Okay, then, how should you be handling chronic tardiness amongst your staff? Assuming that you have a fabulously wonderful/capable HR Department, you should probably get some advice from them first. They should have firsthand knowledge about your company’s policies and procedures on time and attendance. Beyond that, there are a few pointers that I can offer which should help the conversation with your wayward employee go just a little bit smoother.
#1. Be SPECIFIC:
CLEARLY define your expectations to your employees-verbally first and then in any performance management write-ups you may have to issue.
The first time or two an employee is late may not be so annoying. When it gets to occurrence number three, you’re dangerously treading into a performance management issue.
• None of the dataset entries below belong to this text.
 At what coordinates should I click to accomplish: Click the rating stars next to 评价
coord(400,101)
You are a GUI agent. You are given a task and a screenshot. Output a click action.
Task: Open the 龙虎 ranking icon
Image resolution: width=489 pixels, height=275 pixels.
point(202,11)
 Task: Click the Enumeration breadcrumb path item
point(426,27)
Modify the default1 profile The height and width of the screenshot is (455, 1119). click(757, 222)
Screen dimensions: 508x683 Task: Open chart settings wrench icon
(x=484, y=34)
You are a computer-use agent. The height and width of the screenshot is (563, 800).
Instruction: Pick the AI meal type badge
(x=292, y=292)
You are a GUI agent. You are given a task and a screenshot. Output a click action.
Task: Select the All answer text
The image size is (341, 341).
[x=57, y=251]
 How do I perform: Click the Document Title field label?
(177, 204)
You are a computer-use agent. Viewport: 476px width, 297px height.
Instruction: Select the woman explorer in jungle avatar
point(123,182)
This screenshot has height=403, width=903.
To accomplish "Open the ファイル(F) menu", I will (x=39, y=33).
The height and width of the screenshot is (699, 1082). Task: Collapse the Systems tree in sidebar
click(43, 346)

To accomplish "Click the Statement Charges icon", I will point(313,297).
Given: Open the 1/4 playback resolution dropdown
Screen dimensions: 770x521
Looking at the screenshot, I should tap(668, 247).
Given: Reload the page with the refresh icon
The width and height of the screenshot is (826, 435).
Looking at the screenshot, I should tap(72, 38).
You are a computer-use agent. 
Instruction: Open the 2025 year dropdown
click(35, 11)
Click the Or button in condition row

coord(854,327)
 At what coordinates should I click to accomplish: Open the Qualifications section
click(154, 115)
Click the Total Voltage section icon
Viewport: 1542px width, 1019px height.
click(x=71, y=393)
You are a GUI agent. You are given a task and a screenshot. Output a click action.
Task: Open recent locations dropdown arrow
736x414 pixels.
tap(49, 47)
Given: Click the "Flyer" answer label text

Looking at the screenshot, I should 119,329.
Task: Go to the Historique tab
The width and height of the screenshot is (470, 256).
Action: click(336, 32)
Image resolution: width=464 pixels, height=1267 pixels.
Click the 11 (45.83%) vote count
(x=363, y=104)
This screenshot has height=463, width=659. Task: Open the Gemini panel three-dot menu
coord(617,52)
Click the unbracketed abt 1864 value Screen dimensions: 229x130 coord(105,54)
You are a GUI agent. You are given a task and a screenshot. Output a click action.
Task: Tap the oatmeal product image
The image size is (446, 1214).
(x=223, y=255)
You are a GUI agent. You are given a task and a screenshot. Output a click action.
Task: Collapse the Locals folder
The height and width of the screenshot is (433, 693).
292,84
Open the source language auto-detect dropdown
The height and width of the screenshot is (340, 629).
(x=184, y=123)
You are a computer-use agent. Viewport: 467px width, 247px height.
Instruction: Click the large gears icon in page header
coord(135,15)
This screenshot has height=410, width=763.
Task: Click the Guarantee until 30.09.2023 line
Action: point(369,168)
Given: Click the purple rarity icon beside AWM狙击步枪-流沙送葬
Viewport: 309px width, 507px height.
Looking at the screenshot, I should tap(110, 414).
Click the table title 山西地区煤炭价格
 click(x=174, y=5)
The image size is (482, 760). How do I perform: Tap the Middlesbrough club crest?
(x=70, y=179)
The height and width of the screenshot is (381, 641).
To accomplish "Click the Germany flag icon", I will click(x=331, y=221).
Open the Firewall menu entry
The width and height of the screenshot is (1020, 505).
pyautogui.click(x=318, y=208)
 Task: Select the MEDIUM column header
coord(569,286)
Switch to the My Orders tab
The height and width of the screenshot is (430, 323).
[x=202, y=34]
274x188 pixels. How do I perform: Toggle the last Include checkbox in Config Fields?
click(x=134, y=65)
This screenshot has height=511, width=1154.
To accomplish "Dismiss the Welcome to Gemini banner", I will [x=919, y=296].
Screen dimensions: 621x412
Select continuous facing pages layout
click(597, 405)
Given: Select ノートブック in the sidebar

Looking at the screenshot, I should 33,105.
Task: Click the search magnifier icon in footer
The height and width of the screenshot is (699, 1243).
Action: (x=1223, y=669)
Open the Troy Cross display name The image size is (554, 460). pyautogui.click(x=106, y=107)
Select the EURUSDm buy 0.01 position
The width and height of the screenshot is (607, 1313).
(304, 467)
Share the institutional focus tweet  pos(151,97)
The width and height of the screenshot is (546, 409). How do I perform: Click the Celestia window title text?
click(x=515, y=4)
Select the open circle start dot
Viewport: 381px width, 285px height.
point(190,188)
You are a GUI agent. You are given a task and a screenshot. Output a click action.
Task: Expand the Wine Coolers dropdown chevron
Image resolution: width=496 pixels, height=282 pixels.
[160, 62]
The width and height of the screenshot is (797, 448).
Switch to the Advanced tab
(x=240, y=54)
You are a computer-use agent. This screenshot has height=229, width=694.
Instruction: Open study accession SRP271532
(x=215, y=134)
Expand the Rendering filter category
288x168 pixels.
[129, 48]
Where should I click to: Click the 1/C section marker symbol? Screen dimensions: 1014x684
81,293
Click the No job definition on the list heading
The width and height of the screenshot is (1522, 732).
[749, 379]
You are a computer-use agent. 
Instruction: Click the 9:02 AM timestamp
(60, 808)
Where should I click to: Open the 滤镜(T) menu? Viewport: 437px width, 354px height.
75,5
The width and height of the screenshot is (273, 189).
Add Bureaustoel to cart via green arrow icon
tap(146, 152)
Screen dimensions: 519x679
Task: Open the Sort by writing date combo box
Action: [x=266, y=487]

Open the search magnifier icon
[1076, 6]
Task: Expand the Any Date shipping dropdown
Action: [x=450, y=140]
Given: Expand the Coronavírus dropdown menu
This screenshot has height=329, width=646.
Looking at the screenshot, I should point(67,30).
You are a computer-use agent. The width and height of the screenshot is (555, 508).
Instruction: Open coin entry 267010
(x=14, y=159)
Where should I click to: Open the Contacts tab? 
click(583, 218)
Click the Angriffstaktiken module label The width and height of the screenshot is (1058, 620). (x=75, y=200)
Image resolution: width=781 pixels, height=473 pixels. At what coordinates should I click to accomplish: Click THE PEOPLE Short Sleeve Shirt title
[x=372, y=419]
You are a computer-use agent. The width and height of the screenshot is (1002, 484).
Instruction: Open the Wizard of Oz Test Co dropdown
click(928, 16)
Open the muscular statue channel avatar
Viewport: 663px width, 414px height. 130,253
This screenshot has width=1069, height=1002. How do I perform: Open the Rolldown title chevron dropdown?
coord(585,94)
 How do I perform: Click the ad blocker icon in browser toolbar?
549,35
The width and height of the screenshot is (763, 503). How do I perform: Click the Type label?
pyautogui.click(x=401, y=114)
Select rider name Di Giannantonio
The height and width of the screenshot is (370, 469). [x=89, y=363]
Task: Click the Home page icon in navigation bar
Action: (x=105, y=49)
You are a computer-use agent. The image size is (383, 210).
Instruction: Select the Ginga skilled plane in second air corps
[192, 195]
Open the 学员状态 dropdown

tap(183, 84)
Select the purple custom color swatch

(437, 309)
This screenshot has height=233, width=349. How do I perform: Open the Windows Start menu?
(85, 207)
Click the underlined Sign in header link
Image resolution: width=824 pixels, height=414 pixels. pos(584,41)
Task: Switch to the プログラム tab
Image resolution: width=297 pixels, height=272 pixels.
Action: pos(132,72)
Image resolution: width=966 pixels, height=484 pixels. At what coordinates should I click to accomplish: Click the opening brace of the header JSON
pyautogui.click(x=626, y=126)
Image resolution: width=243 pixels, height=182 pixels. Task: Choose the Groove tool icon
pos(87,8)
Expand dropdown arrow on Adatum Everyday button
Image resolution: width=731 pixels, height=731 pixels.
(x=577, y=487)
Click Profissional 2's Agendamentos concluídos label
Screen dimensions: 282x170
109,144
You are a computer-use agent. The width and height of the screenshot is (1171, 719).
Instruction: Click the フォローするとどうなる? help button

However, in all fairness, you should say something way before you’re reaching out to HR to start the termination paperwork.
Call a meeting with the offending employee and have the guts to let him know what the issue is and what needs to change. That should hold true to any performance issue you have, really. Having the guts to say something is better than not saying anything at all when there’s a problem.
#2. Be FAIR:
Nothing kills morale faster than a manager who has a double standard.
If you’re going to hold one of your employees to the standard, then hold them ALL to the same standard.
Unless of course you don’t mind a mutiny on your team in the middle of a busy client season.
Your employees know who the habitually late offender is on the team. Trust me, they may not be saying anything to you, but they know, and they’re discussing it amongst themselves. And having someone who comes in late and doesn’t pull his weight will usually cost you much more than productivity costs. It may cost you your best employees when they get tired of pulling the dead weight. Good employees appreciate, and deserve, the firm disciplining of their sub-standard colleagues.
#3. Be BRAVE:
Why brave you ask? Well, it takes courage to call someone out on his negative behavior. It’s uncomfortable and can be unpleasant. Let’s face it, most people don’t want to be the one the “mean parent”. And honestly, you don’t have to be. But, would you rather have a bad apple on your team making everyone bitter and resentful? No, of course you wouldn’t. And again, if you have a HR Department that you trust, you should be able to seek the help you need on having these conversations. That’s what we’re here for.
Managing your employee’s Time and Attendance doesn’t have to be daunting if you properly handle expectations for employees. If you are fair in your management style, specific in communication and brave in execution, it will go over better than expected. If you do nothing, you’ll risk alienating your most valuable asset- your employees.